Ultimately, the vote on the bill was delayed by a marathon speech by Minority Leader Kevin McCarthy that lasted until 5:10 a.m. Friday. But Democrats expect to pass the bill on Friday.
Murphy’s posture came after the Congressional Budget Office confirmed the legislation will add a net $367 billion to the national deficit. That scoring arrived days after the CBO said President Joe Biden’s plan to generate revenue through stricter enforcement of tax codes would likely produce about $120 million in the next fiscal year, less than the $400 million boost administration economists argue will be generated.

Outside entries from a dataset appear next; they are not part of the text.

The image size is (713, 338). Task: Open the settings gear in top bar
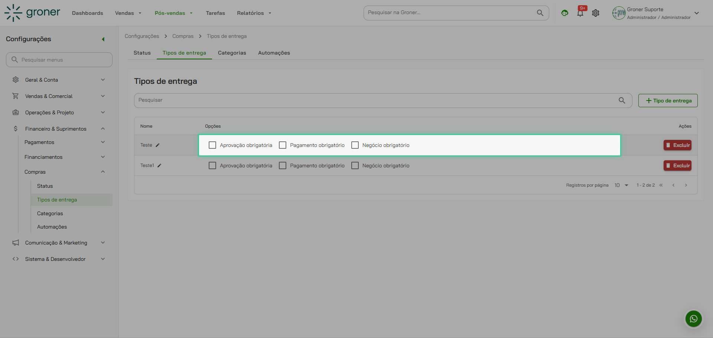coord(596,13)
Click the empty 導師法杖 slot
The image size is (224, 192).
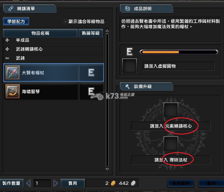point(171,143)
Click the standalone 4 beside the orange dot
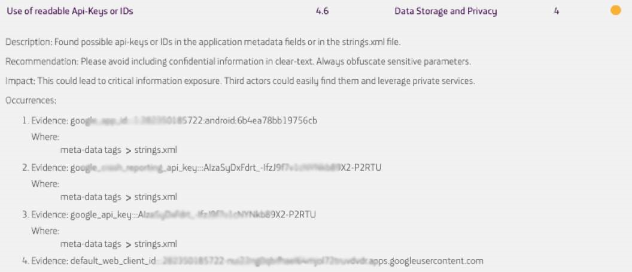 click(557, 11)
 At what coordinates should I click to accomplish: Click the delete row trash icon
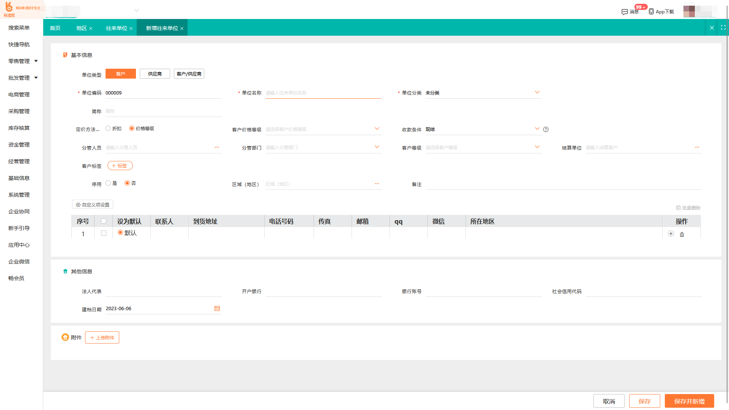(682, 234)
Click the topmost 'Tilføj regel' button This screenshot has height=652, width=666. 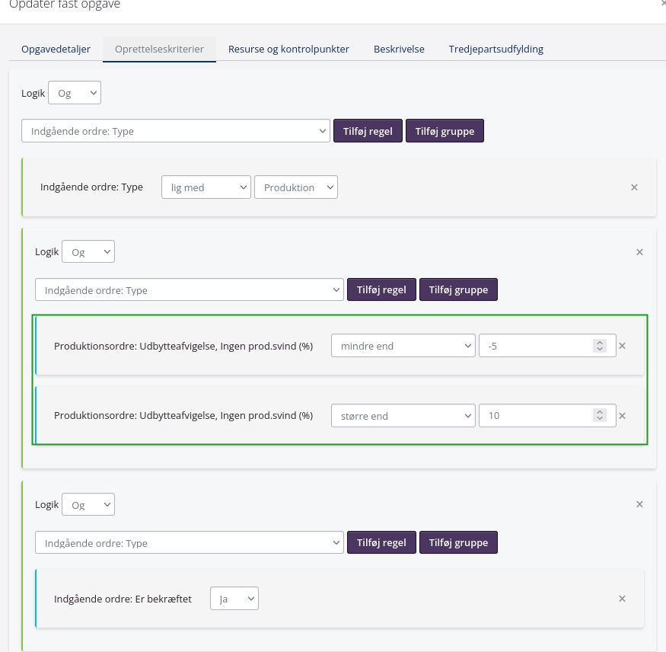click(368, 131)
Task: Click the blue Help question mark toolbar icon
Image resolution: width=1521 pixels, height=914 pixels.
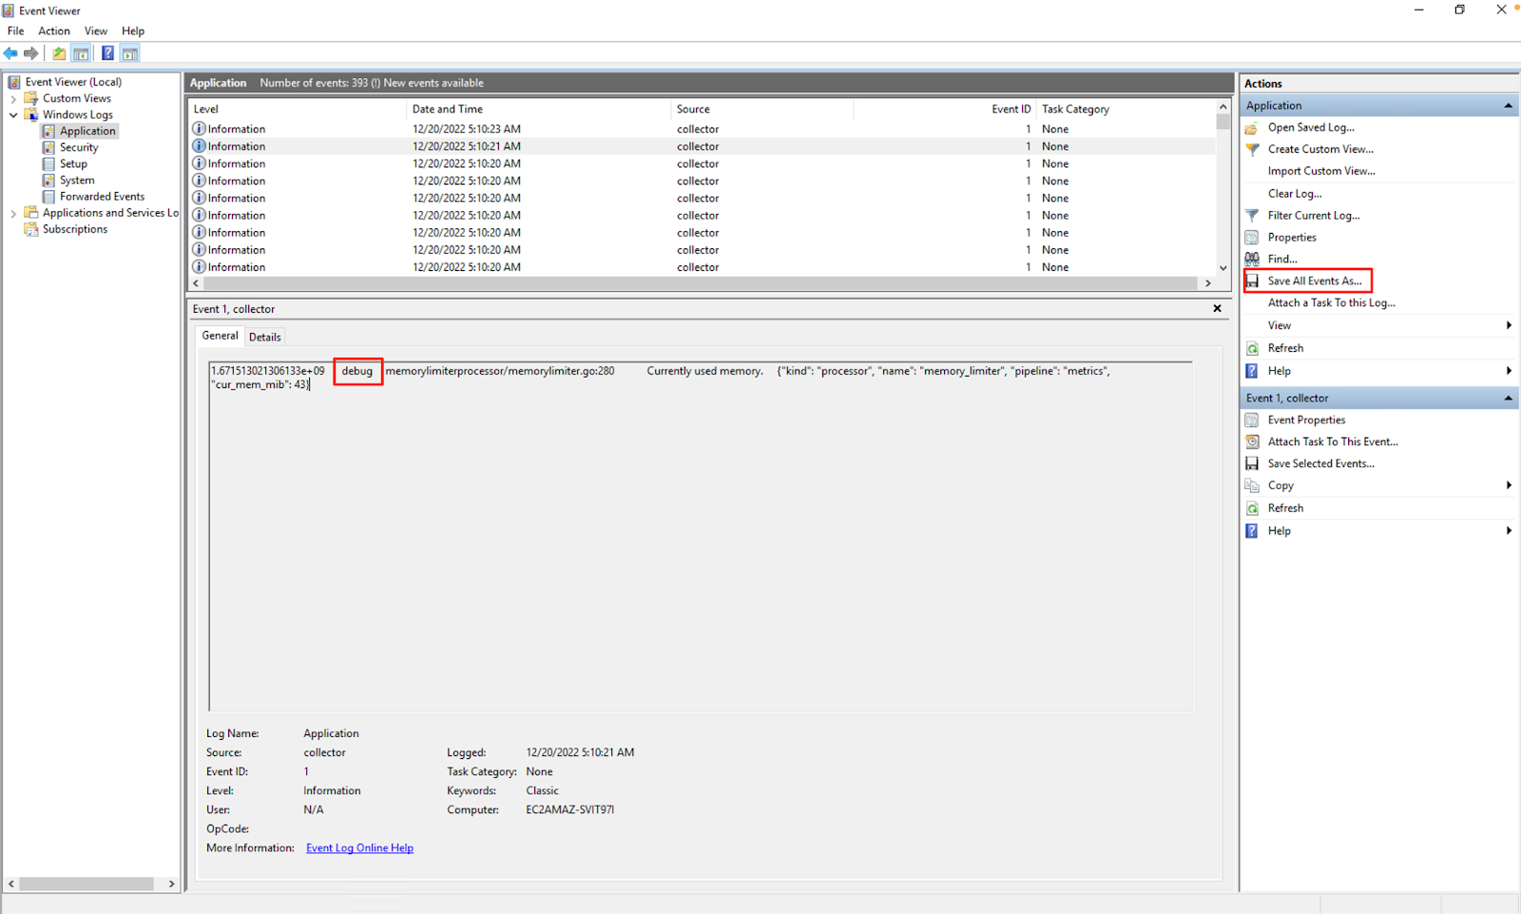Action: pyautogui.click(x=107, y=53)
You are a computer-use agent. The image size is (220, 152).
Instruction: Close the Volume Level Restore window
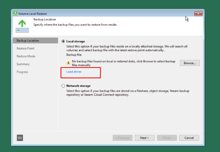198,14
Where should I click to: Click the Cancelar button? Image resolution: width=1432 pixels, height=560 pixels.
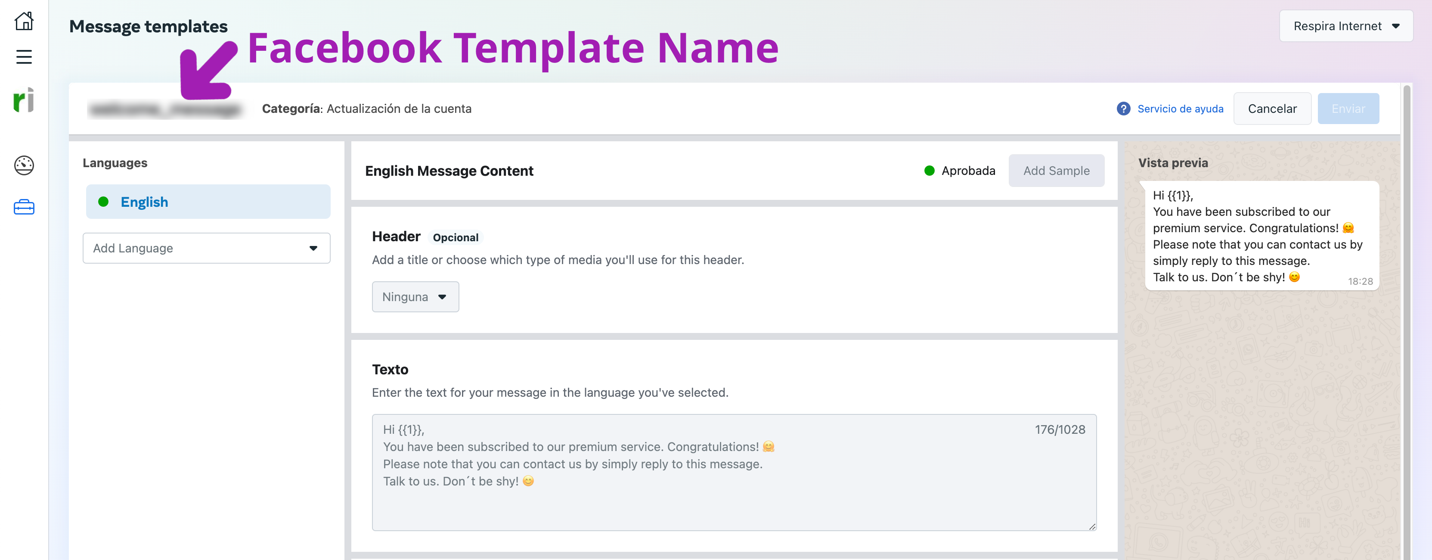pos(1272,108)
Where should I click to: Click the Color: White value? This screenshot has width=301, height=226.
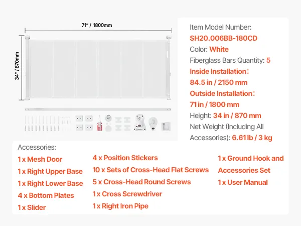pos(219,49)
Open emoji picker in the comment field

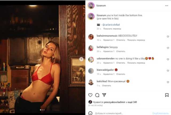pyautogui.click(x=90, y=113)
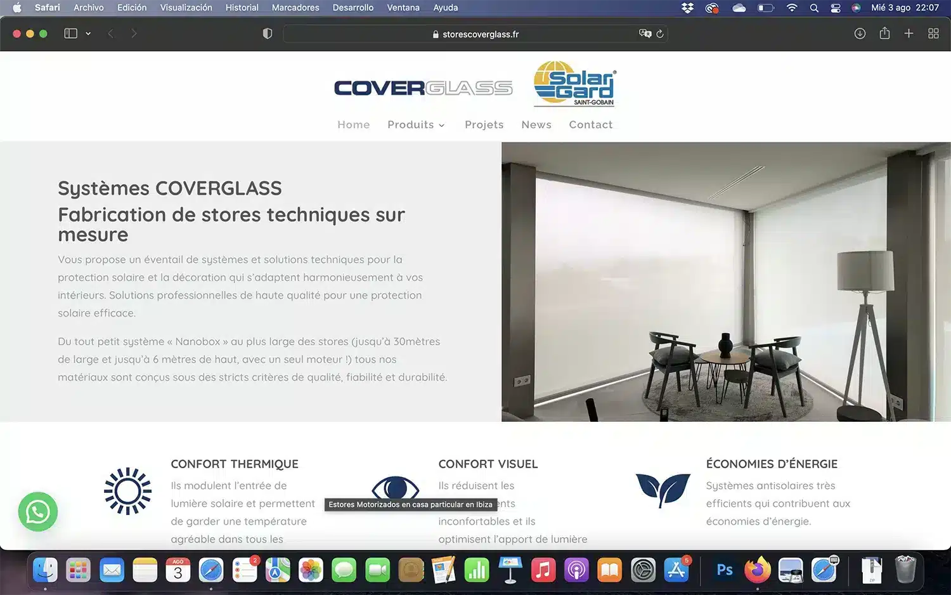951x595 pixels.
Task: Click the WhatsApp chat floating button
Action: (x=38, y=512)
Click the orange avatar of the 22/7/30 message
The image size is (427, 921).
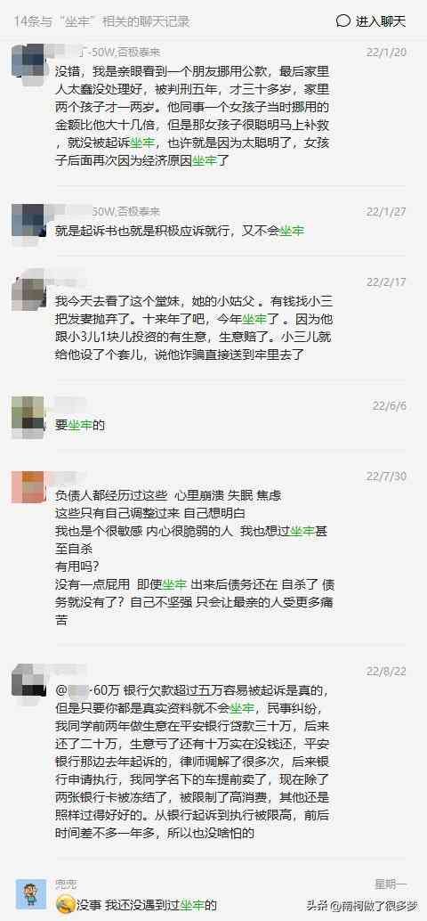click(x=28, y=487)
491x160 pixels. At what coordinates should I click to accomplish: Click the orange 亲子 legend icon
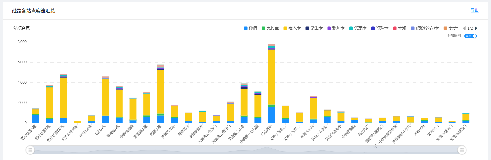[445, 28]
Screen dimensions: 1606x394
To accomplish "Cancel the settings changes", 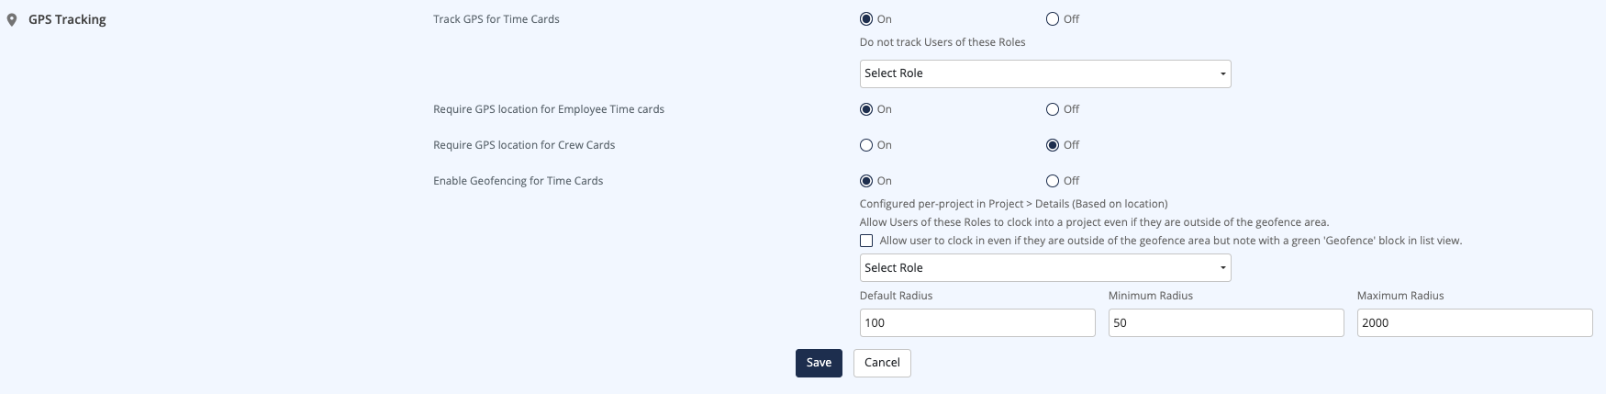I will (x=882, y=363).
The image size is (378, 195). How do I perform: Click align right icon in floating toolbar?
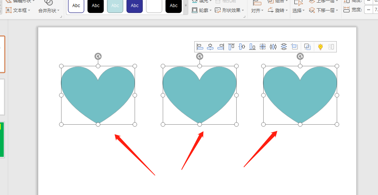pyautogui.click(x=221, y=47)
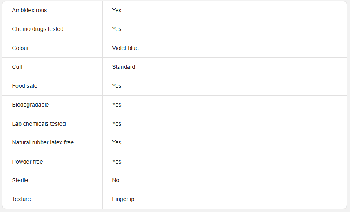Click the Lab chemicals tested label
Viewport: 350px width, 212px height.
(39, 124)
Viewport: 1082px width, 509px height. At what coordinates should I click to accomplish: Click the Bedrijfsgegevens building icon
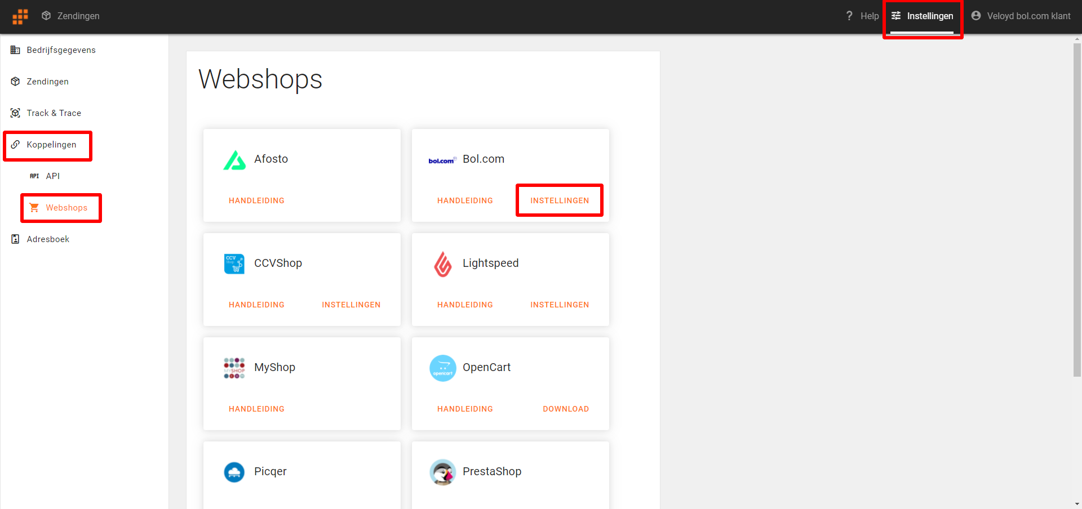[x=15, y=50]
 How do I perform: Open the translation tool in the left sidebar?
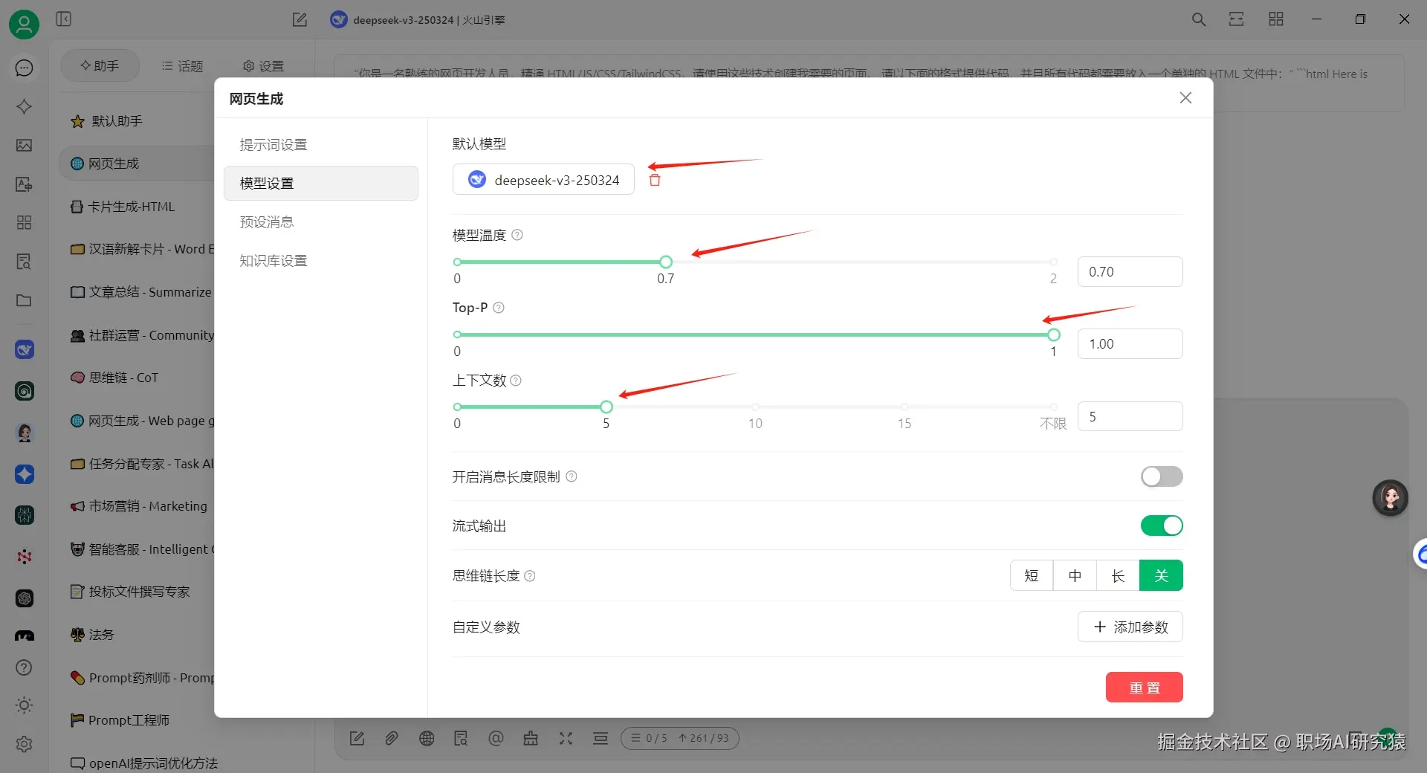click(24, 184)
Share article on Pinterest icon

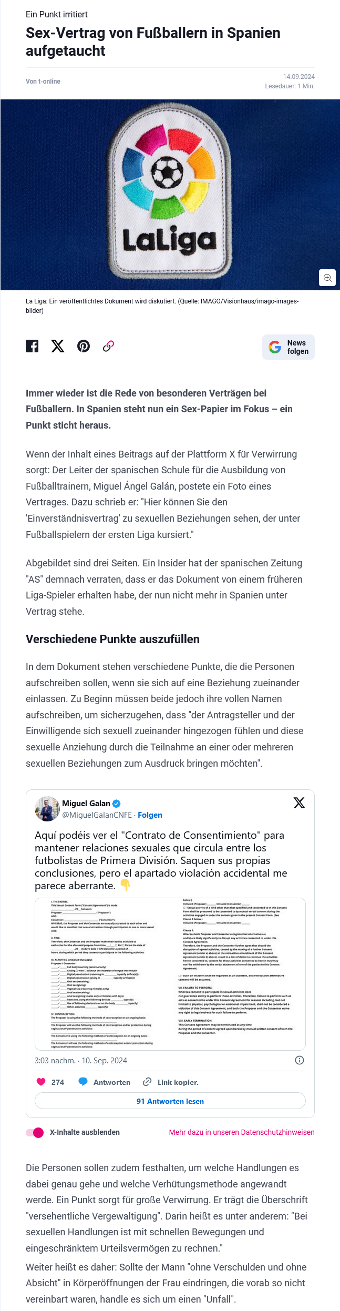[84, 346]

Murphy, co-leader of the centrist Blue Dog Coalition, could prove a critical voice in passing the bill. For months, the moderate and progressive wings of the Democratic caucus warred over an aggressive expansion in social services that runs the risk of increasing national debt. Since Democrats hold just an eight-seat majority in the House, and most or all Republicans are expected to vote against the bill, that makes it important for Democrats across the spectrum to vote for the legislation in order for it to pass.
“Despite its flaws, the Build Back Better Act has a lot of positive elements. It contains historic investments to combat climate change, an existential threat to our planet, our country, and the Florida way of life,” Murphy said.
“It includes a historic agreement I helped negotiate to significantly lower the price of prescription drugs for consumers without impairing the ability of America’s scientists and researchers to create new medicines. And the bill contains a number of important provisions to empower families, like extending affordable health care to 425,000 Floridians in the Medicaid coverage gap, establishing universal Pre-K, and extending the enhanced child tax credit for an additional year.”
Murphy expressed some concern about overall costs, but said the bill had too much good included. Ultimately, she reached a reason to vote yes.
“While I continue to have reservations about the overall size of the legislation—and concerns about certain policy provisions that are extraneous or unwise—I believe there are too many badly-needed investments in this bill not to advance it in the legislative process. I will work with my Senate colleagues to improve this bill, and I hope to vote on—and enact—a more streamlined version of the bill once it returns from the Senate,” Murphy said.
“There is a lot of good in this bill, and as a pragmatic Democrat who wants to deliver for my constituents, I am never one to let the perfect become the enemy of the good.”